> **PROBLEM DETAILS**: Continue the news article below about the genes behind glioblastoma brain cancer, starting right after its last sentence.

> **GIVEN TEXT**:
— -- Scientists have found a group of broken, missing and overactive genes involved in the most common form of brain cancer, the National Institutes of Health announced today. Scientists say they hope the findings will lead to new ways to diagnose and treat the disease.
The new study, published online in Nature, come from the Cancer Genome Atlas, a three-year, $100 million pilot program to discover the genes involved in lung, brain and ovarian tumors. Mapping all the cancer genes — called the cancer genome — could take 10 years and an estimated $1.5 billion.
For the brain cancer study, scientists analyzed tumor samples from more than 200 patients with tumors called glioblastoma multiforme. Reseachers at Johns Hopkins Kimmel Cancer Center performed a parallel study of 22 glioblastoma samples, published today in Science.
Finding the mutations is important, researchers say, because it could allow them to design a drug that blocks those specific mutations. That could allow them to "personalize" cancer therapy, by tailoring drugs to the specific mutations that drive an individual's cancer. That's a big change from today, in which doctors mostly give the same chemotherapy to everyone.

> **INFORMATION**:
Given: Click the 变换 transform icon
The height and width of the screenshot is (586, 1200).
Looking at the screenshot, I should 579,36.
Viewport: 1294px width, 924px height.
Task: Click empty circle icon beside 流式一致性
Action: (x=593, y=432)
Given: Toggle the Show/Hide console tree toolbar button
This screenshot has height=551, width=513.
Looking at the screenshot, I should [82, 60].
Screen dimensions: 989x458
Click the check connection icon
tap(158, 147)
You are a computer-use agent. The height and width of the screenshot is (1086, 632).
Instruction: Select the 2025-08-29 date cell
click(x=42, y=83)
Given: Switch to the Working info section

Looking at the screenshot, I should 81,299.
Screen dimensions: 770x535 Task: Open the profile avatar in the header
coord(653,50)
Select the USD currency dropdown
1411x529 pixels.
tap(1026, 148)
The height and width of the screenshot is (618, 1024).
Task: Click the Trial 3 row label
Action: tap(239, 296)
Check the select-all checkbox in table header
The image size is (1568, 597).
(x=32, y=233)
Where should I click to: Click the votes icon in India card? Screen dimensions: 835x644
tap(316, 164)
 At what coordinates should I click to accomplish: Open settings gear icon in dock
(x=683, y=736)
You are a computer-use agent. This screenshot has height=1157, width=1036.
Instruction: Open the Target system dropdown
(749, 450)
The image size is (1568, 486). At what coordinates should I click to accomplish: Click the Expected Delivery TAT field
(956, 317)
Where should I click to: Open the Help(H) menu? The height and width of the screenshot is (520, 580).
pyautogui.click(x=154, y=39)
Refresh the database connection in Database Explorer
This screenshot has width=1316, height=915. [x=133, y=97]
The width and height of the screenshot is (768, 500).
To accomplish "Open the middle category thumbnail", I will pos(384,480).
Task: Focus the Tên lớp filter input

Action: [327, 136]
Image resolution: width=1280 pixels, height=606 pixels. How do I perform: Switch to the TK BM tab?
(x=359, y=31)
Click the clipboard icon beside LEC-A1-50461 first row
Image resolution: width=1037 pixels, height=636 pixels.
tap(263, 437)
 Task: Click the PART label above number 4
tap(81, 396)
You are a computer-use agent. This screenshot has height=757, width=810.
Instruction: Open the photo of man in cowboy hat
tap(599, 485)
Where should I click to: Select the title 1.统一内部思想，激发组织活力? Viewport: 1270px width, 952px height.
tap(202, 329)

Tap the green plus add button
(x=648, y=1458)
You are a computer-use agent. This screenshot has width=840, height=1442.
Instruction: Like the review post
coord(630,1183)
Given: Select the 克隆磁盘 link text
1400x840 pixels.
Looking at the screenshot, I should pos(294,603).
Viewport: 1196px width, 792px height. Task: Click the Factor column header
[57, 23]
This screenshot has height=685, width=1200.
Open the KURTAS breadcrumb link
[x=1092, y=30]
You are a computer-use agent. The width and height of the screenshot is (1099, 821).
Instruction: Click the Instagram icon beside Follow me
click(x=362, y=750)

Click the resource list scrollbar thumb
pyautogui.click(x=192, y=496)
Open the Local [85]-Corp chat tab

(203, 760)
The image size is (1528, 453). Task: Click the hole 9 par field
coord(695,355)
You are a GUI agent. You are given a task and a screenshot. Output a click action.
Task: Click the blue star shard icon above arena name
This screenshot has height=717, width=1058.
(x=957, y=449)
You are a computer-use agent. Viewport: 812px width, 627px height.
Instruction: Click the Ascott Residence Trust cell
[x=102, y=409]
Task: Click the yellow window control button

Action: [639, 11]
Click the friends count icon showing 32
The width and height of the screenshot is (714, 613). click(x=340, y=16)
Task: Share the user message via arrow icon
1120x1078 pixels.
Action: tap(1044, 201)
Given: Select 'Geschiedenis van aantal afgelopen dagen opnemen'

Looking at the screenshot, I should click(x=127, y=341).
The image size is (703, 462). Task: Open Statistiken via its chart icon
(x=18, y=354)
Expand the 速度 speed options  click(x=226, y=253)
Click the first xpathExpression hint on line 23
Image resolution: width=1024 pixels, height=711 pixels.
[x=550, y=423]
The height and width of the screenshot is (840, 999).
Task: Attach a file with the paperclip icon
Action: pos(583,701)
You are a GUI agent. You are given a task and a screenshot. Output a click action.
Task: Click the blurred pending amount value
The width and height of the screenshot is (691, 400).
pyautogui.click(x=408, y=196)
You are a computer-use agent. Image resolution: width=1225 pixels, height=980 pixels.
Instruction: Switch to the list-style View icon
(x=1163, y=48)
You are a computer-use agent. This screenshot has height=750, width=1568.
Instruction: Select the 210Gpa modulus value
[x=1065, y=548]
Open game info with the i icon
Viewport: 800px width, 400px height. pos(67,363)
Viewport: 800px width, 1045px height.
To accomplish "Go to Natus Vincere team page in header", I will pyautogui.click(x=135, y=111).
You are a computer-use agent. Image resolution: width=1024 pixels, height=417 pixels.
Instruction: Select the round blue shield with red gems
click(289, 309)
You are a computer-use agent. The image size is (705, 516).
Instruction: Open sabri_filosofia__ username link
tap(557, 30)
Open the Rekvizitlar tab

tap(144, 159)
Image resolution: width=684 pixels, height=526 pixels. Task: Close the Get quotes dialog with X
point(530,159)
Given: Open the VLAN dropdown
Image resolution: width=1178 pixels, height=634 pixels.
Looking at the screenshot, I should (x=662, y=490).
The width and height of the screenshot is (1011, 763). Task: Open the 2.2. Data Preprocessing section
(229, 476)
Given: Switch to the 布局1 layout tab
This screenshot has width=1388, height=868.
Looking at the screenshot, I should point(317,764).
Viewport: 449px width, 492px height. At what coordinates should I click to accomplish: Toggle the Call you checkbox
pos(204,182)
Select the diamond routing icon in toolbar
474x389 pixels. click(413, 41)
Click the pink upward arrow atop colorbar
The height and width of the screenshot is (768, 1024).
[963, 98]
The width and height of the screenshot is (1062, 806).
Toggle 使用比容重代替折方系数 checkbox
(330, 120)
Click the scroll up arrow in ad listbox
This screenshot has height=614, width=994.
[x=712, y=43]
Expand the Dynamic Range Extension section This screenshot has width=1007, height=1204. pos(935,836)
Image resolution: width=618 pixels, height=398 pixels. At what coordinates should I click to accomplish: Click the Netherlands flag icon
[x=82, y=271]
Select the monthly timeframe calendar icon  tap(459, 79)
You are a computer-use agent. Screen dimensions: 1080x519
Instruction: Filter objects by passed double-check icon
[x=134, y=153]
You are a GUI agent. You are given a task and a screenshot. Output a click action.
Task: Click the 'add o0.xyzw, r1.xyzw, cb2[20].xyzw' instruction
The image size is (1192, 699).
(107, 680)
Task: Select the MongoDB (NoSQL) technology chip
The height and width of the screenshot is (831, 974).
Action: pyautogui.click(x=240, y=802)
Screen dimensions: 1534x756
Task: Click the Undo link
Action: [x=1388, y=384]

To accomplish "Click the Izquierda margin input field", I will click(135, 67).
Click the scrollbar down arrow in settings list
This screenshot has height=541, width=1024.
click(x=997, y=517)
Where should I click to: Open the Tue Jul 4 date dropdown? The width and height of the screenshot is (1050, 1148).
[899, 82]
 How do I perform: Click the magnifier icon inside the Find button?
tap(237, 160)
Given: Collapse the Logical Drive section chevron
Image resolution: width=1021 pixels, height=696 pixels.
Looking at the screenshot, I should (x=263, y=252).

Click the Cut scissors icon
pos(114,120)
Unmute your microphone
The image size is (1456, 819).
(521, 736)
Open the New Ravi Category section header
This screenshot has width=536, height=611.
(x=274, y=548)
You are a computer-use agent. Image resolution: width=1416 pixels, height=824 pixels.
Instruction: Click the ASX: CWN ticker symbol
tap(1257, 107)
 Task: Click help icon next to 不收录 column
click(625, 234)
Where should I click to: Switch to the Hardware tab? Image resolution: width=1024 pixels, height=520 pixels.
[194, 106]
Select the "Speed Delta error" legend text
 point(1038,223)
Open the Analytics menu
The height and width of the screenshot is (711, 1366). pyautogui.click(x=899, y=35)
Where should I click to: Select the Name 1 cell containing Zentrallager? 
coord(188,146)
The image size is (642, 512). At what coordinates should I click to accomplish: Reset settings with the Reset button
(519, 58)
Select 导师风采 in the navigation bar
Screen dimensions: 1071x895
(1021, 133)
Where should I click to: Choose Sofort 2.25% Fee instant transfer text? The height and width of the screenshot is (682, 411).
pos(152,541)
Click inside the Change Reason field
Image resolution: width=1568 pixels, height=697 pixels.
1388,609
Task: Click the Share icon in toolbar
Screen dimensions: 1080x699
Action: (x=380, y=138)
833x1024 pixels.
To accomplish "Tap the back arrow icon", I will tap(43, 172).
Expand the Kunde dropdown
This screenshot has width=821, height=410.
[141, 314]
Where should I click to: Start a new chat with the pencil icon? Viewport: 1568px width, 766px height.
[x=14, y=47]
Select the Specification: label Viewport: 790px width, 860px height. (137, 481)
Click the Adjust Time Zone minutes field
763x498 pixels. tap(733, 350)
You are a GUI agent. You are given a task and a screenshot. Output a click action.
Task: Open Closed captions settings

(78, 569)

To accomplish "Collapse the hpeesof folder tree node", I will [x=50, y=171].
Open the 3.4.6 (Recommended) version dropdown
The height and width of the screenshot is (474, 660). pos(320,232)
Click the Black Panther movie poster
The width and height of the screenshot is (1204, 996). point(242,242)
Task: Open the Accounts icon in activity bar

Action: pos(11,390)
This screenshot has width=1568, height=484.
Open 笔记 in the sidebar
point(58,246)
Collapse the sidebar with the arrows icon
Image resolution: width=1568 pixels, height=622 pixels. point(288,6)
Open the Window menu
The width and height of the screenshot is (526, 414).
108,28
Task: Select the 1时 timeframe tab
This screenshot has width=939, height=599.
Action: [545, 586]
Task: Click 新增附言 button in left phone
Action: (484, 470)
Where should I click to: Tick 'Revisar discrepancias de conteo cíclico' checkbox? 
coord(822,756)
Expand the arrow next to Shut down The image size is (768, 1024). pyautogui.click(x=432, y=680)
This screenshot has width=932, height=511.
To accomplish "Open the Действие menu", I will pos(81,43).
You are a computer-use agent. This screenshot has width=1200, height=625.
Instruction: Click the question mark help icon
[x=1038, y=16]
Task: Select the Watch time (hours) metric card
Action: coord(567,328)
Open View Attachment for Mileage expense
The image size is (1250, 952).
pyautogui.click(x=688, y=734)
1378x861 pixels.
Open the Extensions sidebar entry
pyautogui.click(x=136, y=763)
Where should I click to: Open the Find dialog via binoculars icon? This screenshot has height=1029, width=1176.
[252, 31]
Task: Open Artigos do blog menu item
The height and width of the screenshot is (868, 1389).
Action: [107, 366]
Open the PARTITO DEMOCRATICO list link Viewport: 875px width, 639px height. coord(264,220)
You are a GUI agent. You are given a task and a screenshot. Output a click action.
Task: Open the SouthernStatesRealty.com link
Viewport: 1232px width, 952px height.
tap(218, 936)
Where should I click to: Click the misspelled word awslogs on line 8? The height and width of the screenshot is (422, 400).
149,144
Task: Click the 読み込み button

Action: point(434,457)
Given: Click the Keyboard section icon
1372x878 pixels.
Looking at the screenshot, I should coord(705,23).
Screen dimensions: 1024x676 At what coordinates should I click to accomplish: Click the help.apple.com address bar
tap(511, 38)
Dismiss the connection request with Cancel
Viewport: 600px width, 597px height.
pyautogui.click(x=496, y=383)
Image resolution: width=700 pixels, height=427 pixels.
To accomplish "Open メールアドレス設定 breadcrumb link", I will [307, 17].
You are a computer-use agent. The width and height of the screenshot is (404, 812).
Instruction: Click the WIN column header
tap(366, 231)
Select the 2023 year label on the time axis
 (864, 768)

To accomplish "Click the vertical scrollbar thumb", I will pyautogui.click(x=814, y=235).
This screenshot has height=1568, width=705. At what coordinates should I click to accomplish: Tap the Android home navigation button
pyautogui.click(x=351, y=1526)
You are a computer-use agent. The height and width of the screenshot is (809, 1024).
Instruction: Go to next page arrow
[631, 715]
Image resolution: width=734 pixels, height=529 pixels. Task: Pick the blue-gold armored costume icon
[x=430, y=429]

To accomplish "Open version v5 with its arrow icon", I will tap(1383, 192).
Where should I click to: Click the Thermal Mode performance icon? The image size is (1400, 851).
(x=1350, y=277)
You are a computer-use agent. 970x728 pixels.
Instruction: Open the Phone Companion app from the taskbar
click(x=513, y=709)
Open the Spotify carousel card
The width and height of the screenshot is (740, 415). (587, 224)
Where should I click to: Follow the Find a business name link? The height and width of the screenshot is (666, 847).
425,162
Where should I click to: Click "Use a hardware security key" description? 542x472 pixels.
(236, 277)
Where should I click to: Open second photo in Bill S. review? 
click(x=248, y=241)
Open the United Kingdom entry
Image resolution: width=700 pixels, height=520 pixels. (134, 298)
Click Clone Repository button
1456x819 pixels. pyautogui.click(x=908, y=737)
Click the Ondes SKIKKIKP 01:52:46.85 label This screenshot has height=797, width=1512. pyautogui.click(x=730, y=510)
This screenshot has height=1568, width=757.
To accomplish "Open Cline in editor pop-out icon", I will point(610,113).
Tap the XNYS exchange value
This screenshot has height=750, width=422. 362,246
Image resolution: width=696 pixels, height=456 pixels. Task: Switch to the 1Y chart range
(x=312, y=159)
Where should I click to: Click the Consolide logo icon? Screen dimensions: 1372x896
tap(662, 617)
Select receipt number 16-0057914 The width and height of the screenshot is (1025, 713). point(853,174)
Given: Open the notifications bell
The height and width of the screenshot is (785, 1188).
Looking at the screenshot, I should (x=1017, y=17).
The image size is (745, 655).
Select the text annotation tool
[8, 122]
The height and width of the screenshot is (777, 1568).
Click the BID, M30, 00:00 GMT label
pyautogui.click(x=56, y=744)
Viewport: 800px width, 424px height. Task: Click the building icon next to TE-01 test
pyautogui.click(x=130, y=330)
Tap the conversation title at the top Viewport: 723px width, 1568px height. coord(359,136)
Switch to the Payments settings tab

> **TASK OUTPUT**:
Doctors are racing to develop "targeted" therapies for many types of cancers. They want to give patients the most effective drugs right away — ones tailored for the particular mutations in their tumors — instead of wasting precious time with medications that aren't a good fit.
Scientists say the brain tumor project also has given them a clue to why some patients become resistant to a common chemotherapy.
An estimated 21,000 Americans will be diagnosed with brain cancer this year, according to the NIH, and more than 13,000 will die from it. Glioblastoma multiforme is especially aggressive, killing most patient within 14 months.